Fantastic Perry. Yeah. If people want to hear more Perry about what you’re doing, either about the prize or what you’re up to, where should they go to find out more?

 

Speaker 2 (57:26):

Go to evo2.org and get on our mailing list. Scroll down and you get three free chapters of Evolution, 2.0 and at evo2.org you’ll see there’s links to the prize, the YouTube channel, the podcast, all of that stuff is in one place. You can follow us on social media. And, you know, I had no idea how fascinating this was going to be.

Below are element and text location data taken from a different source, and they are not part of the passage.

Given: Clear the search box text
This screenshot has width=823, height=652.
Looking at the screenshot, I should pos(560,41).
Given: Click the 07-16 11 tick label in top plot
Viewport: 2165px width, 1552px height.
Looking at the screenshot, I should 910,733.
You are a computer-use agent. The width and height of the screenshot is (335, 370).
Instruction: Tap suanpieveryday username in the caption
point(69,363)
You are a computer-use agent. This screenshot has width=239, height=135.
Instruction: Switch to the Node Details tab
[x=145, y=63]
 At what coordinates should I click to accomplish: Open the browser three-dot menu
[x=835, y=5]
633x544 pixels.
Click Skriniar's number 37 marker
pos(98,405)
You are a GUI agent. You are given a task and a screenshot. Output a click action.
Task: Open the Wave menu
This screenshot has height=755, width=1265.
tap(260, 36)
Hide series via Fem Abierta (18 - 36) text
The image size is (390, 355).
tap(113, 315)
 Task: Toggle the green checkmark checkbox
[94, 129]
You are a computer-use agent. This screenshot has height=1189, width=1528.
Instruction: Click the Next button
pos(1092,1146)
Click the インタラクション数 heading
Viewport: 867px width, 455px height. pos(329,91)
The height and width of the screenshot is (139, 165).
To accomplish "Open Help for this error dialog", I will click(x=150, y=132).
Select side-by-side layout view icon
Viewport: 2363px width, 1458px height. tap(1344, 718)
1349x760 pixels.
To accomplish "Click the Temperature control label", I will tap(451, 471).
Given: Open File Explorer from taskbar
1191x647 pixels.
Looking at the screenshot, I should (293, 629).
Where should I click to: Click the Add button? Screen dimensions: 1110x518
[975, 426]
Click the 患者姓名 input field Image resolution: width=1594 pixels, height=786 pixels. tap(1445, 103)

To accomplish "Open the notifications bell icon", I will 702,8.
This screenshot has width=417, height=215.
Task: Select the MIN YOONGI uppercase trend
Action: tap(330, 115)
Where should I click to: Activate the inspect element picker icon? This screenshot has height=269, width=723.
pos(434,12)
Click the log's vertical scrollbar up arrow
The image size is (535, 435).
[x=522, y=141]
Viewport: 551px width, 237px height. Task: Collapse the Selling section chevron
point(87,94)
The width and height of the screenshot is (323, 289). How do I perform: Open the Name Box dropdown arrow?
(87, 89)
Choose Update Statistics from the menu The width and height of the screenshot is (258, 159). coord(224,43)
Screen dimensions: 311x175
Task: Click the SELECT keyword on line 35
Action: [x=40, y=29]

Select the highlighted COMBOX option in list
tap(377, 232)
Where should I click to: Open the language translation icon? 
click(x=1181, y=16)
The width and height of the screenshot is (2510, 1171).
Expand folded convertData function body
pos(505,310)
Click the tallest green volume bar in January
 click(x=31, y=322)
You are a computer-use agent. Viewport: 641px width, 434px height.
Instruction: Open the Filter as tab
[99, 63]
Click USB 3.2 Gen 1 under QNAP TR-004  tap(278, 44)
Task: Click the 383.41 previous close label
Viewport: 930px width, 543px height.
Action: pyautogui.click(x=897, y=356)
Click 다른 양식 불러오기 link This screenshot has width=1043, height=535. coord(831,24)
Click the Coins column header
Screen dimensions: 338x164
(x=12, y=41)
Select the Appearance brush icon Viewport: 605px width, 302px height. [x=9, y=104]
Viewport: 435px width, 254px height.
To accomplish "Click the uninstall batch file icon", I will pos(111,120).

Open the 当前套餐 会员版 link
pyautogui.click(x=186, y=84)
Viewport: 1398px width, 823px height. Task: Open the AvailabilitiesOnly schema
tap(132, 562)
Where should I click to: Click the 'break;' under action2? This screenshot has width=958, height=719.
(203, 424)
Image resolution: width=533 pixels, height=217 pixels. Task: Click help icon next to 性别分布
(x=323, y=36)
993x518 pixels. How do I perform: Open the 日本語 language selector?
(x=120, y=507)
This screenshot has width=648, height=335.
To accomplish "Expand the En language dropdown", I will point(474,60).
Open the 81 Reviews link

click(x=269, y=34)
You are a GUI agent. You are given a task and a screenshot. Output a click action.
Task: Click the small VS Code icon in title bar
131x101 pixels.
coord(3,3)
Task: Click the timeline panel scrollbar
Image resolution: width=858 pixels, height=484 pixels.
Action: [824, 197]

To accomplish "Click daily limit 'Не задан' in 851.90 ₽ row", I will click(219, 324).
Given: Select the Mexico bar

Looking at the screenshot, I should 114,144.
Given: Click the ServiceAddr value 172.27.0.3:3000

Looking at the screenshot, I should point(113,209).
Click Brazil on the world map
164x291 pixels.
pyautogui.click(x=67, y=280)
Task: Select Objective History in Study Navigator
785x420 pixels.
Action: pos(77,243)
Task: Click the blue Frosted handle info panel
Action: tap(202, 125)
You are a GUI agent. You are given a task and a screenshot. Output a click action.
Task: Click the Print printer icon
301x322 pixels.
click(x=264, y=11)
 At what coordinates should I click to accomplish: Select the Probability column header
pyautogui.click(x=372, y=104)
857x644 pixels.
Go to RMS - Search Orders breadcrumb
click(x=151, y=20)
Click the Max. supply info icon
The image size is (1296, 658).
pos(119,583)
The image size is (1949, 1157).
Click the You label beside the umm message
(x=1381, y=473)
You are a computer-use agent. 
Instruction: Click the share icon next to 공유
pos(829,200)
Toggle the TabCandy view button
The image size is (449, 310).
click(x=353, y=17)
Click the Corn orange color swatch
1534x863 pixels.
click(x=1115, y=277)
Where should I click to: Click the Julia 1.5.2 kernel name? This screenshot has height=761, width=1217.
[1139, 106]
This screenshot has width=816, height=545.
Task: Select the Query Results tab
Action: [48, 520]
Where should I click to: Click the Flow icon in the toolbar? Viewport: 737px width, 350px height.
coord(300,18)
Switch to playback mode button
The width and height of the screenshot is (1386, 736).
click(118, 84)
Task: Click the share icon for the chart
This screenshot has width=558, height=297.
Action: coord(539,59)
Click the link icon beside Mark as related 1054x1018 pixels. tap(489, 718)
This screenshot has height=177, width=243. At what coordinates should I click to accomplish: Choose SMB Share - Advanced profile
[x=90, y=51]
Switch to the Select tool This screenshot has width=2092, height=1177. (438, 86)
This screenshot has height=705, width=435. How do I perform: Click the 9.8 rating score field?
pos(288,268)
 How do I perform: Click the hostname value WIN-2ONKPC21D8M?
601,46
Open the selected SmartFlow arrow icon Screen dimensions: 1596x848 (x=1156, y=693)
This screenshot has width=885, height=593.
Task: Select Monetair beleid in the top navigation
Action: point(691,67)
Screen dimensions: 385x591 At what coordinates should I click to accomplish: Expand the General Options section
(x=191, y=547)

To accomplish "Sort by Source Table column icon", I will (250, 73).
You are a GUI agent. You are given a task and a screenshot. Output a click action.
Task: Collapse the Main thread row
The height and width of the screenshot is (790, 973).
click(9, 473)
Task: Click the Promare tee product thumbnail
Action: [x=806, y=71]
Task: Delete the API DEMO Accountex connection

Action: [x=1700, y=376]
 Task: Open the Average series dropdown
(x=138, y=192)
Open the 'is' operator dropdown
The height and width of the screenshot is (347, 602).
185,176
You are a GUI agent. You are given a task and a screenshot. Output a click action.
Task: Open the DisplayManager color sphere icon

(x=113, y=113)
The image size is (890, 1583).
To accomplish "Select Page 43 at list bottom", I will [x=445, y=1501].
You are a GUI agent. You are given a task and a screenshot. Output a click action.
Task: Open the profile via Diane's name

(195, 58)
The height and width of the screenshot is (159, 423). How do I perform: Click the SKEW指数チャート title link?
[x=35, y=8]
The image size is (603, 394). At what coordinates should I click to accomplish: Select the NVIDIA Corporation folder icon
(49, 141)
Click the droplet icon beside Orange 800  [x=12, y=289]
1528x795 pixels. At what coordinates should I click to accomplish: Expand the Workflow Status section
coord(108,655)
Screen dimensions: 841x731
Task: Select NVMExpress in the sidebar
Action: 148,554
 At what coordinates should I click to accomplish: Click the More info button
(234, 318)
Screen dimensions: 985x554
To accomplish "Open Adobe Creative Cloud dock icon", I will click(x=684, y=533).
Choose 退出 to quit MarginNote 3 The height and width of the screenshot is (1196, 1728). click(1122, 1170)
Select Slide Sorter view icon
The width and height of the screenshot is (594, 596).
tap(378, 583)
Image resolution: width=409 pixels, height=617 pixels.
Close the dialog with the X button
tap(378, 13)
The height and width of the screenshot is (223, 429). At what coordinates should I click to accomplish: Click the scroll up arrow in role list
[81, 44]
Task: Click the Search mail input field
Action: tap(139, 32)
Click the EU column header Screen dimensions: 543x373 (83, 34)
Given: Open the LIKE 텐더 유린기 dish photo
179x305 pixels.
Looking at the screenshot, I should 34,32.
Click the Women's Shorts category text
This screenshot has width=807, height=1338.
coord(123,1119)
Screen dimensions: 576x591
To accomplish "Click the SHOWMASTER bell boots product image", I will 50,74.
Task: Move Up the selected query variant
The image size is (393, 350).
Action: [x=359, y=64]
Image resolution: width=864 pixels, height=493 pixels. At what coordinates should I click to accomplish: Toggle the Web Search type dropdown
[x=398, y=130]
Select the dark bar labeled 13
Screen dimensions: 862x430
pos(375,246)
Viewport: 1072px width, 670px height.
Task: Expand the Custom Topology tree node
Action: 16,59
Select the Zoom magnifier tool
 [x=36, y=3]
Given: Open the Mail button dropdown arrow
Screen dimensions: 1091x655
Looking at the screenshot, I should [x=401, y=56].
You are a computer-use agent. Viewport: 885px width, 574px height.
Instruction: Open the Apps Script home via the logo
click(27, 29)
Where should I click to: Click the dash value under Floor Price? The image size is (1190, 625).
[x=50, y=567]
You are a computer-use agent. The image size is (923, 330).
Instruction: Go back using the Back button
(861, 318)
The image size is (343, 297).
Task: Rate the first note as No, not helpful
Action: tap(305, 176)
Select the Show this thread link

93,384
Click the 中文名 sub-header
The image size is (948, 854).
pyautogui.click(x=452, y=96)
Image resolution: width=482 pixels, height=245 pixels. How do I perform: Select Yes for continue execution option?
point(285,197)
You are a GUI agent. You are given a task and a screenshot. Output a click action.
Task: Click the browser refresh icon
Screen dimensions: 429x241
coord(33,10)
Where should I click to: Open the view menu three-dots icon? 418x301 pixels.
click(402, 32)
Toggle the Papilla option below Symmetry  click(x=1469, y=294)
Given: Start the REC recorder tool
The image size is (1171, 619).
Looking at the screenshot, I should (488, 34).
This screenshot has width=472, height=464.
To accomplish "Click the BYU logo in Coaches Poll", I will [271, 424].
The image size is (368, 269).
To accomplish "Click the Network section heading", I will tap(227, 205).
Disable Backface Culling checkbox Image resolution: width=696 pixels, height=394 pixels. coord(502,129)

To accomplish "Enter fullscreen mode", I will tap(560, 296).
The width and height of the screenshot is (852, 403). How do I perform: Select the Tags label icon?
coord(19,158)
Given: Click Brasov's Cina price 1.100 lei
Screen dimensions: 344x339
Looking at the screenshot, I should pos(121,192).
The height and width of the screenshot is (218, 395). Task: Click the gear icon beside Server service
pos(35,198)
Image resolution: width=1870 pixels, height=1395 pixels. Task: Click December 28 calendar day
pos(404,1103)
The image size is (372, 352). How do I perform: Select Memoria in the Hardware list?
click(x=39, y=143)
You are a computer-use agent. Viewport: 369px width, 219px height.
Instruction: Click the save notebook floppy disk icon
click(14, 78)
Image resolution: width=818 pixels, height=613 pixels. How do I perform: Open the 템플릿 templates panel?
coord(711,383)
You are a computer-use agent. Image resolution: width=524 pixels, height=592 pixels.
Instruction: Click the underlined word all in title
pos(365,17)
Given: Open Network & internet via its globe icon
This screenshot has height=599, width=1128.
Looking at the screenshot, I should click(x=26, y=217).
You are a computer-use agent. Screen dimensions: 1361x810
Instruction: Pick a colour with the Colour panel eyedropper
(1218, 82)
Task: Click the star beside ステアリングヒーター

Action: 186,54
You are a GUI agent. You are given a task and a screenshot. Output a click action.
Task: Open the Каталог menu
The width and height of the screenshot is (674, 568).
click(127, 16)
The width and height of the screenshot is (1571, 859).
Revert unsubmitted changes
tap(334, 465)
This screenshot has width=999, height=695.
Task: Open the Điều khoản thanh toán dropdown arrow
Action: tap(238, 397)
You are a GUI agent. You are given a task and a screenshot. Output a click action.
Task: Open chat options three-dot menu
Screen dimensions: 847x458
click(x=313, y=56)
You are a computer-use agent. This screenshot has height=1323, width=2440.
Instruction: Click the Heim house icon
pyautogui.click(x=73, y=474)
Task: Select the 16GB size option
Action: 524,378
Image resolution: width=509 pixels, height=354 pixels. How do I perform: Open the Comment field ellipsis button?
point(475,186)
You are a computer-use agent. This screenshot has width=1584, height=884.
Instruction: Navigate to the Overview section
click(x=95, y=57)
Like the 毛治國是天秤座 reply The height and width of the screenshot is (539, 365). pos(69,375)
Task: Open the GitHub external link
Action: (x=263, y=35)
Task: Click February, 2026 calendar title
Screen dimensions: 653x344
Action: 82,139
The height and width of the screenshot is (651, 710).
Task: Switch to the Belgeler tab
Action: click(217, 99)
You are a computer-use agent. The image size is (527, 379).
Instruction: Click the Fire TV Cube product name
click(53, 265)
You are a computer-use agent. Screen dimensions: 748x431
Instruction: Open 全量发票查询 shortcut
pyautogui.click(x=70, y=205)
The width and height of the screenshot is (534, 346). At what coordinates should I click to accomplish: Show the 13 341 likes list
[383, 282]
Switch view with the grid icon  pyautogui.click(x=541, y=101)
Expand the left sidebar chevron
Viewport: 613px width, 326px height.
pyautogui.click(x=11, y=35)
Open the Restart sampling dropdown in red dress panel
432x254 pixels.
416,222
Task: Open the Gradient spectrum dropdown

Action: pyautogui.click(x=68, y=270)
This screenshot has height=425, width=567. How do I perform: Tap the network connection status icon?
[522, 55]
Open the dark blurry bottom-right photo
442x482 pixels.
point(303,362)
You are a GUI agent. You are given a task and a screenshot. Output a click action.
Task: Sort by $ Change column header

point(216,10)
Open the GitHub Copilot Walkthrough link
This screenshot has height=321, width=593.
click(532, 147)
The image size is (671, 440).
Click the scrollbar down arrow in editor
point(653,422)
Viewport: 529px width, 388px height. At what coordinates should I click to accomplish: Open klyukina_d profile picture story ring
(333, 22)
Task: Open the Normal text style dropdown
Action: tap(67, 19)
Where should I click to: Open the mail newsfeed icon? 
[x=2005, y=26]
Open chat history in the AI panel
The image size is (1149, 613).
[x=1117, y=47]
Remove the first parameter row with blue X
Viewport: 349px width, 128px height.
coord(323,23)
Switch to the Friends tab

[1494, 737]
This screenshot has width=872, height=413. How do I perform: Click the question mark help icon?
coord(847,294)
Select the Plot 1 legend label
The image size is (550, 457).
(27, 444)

When I had that argument with my brother in China, I was scared to death. I had no idea where this was going to take me and I just kind of leaped into the void. It has got, this has gotten so interesting. I mean, how is it possible that an electrical engineer with a bachelor’s degree from the University of Nebraska is mixing it up with all these world-class scientists at all these major universities and getting phone calls like, Hey Perry, I think I know how to solve your prize. And, just in general, I want to encourage your listeners, you need to indulge your curiosities and when you’re fascinated with stuff like whatever it is, it is not self-indulgent for you to go to pursue that. I think you should have hobbies. You should have sight interests, you should read stuff on crazy topics. You should do stuff that doesn’t have any obvious connection to your regular work. It will enhance your career so much. I can’t even tell you.

 

Speaker 1 (58:55):

Hmm, words of wisdom indeed. So sadly that brings today’s marvelous episode to a close. Really, really fascinating conversation Perry. Thank you so much for joining us, it’s been great.

 

Speaker 2 (59:12):

Thank you, Phillip. Thank you, Damien. It’s an honour and great to be with your listeners today.

 

Speaker 1 (59:18):

Thank you also to my co-host, Phillip Diesinger for his usual excellent questions. And of course, thanks to you guys for listening into this episode. Do leave us a review on your favorite podcasting platform. And if you loved this episode, you’ll definitely enjoy our previous two episodes on the XPRIZE and the IBM Watson prize. So we’ll look forward to having you with us on the next podcast, take care, and we will catch you guys soon.